The Mighty Mighty Bosstones' "X-Mas Time (It Sure Doesn't Feel Like It)" includes among its complaints that there's "nothing you can spend." The Dance Hall Crashers have some alarming detail about how "I Did It for the Toys."
You can find no-romance songs, epitomized by Prince's "Another Lonely Christmas" — also notable for one of the great record labels ever, with Prince looking decidedly unlike Santa. This group also includes "Alone on New Year's Eve" (the Manhattans), "Christmas Ain't Christmas Without the One You Love" (O'Jays), and "Far Away Christmas Blues" (Little Esther).
On the more upbeat side, it's remarkable how some of the grimmest songs of the season can be toe-tapping. Like John Prine's "Christmas in Prison," where at least "the food was real good."
Think also of Christmas songs about sex. Yes, they exist, and not just when you wonder where the mistletoe might lead. "Santa Claus Wants Some Lovin" is a standard among bluesmen (and Albert King's version seems especially needy). Jimmy Butler's "Trim Your Tree" is indeed, as one album notes, "cheerfully salacious."

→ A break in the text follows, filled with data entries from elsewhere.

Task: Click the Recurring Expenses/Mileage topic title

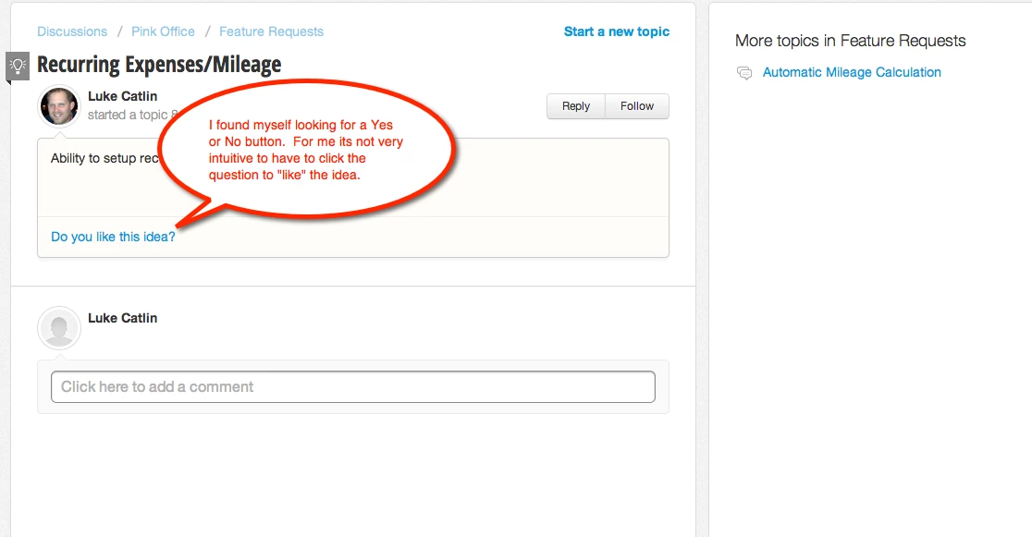Action: (x=159, y=65)
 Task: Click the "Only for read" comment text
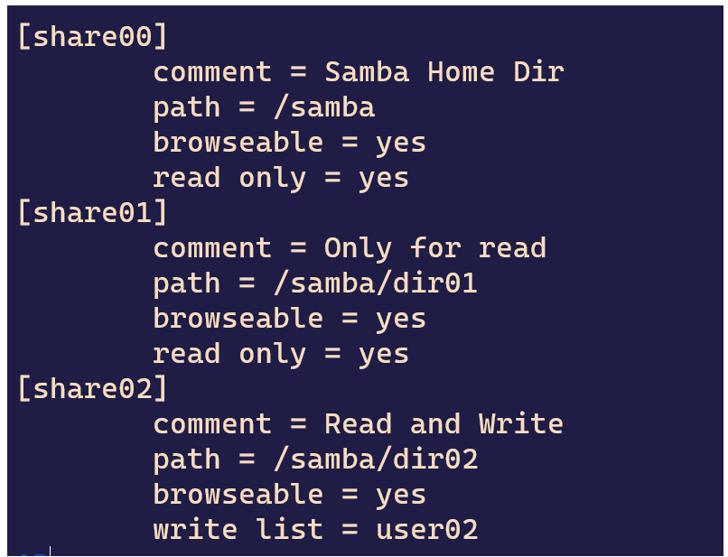pyautogui.click(x=434, y=248)
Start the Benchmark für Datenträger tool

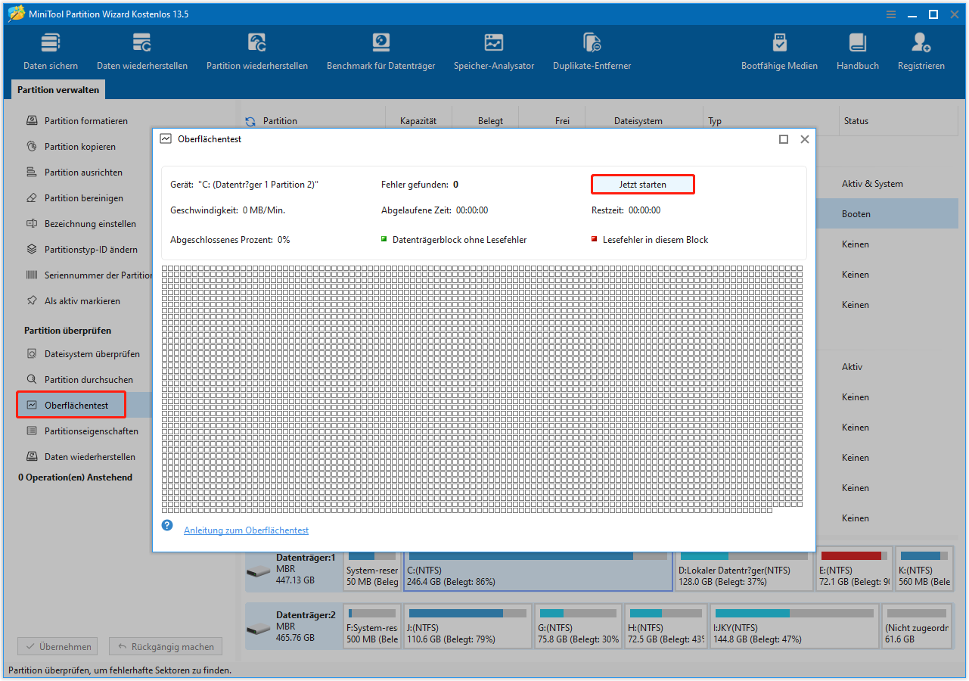tap(380, 50)
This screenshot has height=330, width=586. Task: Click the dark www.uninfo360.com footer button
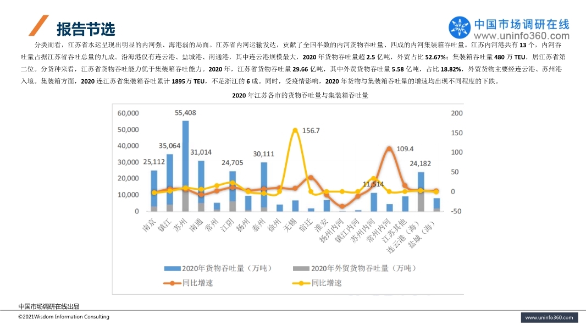click(x=549, y=317)
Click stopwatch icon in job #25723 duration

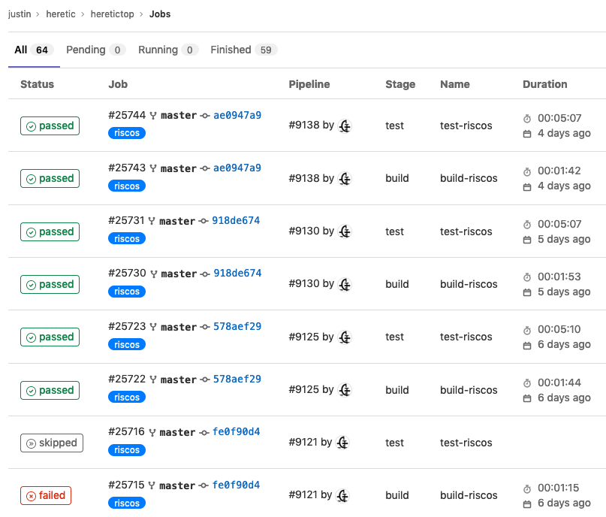pyautogui.click(x=527, y=330)

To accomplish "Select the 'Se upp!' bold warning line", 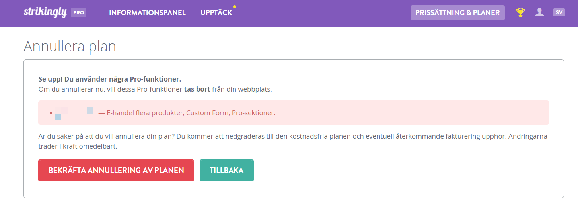I will pyautogui.click(x=110, y=79).
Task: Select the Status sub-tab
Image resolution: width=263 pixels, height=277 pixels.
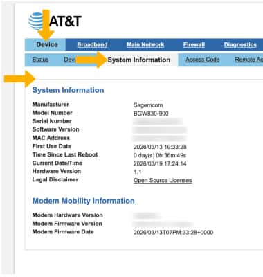Action: click(40, 60)
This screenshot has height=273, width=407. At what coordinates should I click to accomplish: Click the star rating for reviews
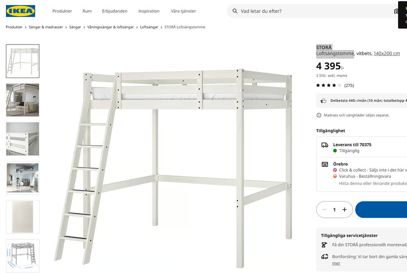tap(329, 85)
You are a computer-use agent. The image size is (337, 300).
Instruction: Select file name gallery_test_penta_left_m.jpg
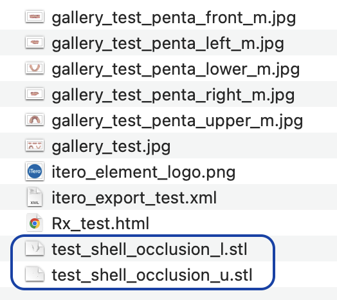pos(168,44)
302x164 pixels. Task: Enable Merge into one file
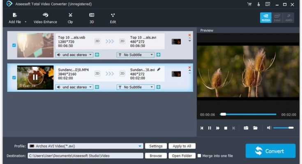pyautogui.click(x=199, y=156)
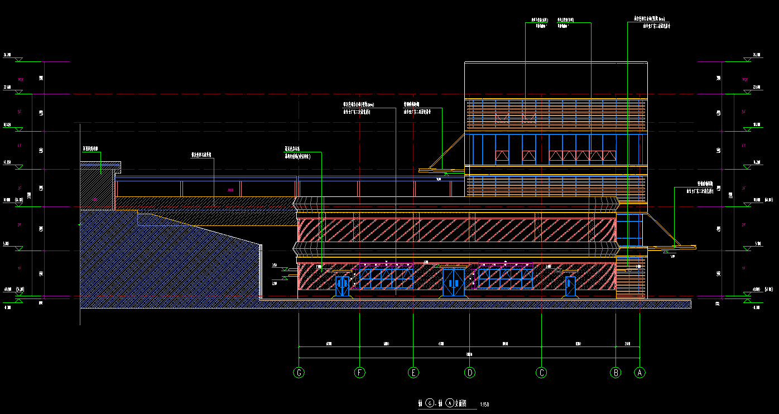The width and height of the screenshot is (779, 414).
Task: Select grid axis bubble D
Action: 470,372
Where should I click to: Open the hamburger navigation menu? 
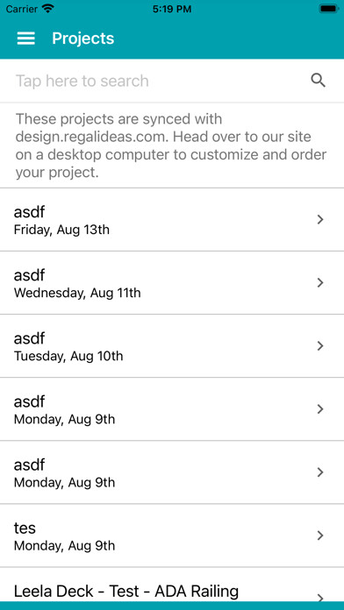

I know nothing about singer Josephine Premice except that she sang "Mama, Give Me What You Gave Santa Claus" — although the song is a lot less racy than the title somewhat creepily suggests. But I have no doubt what Clarence Carter suggested in "Back Door Santa."
But the eerie stuff doesn't end with original songs and lyrics. The idea of doing a Christmas song the same old way so repels some musicians that they have to bend the classics.
On Mojo Nixon's "Good King Wenceslas," Mojo and band toss out the lyrics in favor of a chanted la-la-la-la-la. Guitarist Kenny Burrell retooled "Little Drummer Boy" in a steamy, "Bolero"-like way. A Four Tops version of "Merry Christmas Baby" — really just singer Levi Stubbs with a big band — finds the band throwing in a riff from "Fly Me to the Moon."